Keywords: Rio Grande rift, tectonics, geophysics.

The Rio Grande rift is a major structural element of the Southern Rocky Mountain region. During the last 20 years this feature has become widely recognized as a major Cenozoic continental rift zone. During this time we have learned much about the structure and evolution of the rift. However, many gaps in our knowledge remain that prevent us from fully understanding its evolution and the processes that formed it.

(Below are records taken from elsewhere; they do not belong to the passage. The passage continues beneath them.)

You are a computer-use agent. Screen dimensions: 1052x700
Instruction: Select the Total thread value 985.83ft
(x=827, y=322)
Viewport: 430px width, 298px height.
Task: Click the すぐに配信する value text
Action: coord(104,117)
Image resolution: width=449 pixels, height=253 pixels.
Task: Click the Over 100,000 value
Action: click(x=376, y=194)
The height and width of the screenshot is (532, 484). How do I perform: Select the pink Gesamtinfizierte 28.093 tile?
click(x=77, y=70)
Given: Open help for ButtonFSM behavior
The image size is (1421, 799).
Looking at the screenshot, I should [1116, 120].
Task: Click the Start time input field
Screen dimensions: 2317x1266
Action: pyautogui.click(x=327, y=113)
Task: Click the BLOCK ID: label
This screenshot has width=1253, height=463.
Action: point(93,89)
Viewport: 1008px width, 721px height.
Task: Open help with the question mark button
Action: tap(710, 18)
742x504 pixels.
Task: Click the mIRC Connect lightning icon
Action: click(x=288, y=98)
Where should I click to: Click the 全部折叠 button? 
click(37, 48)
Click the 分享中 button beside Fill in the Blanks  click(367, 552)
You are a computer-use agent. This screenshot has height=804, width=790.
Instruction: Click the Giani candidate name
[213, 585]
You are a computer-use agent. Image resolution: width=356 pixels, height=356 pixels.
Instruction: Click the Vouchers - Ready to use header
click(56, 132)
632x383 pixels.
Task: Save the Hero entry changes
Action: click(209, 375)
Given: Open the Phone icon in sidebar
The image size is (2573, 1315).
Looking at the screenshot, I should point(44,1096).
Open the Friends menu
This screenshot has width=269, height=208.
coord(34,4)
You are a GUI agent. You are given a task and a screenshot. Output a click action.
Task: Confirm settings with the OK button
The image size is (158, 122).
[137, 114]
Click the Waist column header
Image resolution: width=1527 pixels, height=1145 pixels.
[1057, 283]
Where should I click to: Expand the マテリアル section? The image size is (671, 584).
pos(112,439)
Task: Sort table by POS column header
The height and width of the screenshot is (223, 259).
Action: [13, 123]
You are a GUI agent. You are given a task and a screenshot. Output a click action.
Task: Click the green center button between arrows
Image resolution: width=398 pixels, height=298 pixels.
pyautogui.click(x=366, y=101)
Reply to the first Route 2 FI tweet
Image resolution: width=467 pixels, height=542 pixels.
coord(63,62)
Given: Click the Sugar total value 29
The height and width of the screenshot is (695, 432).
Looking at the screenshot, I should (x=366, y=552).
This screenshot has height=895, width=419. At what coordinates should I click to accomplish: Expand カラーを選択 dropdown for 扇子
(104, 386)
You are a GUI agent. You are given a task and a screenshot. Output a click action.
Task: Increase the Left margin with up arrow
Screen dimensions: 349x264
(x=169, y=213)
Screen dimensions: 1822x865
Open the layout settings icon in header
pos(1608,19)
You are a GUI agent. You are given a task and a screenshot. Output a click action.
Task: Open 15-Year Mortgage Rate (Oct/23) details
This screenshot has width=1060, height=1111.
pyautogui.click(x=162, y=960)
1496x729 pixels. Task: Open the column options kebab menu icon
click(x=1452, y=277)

The rift should not be studied in isolation, because the Laramide orogeny, uplift, complex magmatism, and extension that have occurred since the Late Cretaceous are all to some extent related.

Seismic expression of Late Cretaceous to Recent structure in southwestern New Mexico

J. Y. Chang, K. C. Miller, and G. R. Keller

Keywords: New Mexico, Basin and Range, Laramide, structure, seismic reflection, gravity.

We present an interpretation of seismic-reflection data from the Playas and Hachita valleys of southwestern New Mexico which places new constraints on the geometry of structures responsible for Laramide shortening, and subsequent Basin and Range extensional structures. With seismic interpretation tied to well data and gravity modeling, we address aspects of the debate that still surrounds the question of whether Laramide shortening was accommodated by “thin-skinned” thrusting along a regional décollement or by basement-involved block uplifts. Our interpretation suggests that shortening was at least in part accommodated with low-angle, basement-involved thrusts. Subsequent extension occurred on range-bounding normal faults that become listric near 10-km depth. The relative lack of recent basin fill in the Playas Valley, and particularly the Hachita Valley, suggests either that uplift of the mountains along normal faults has been relatively recent or that extension has only just compensated for earlier shortening, and has yet to create deeply subsided basins.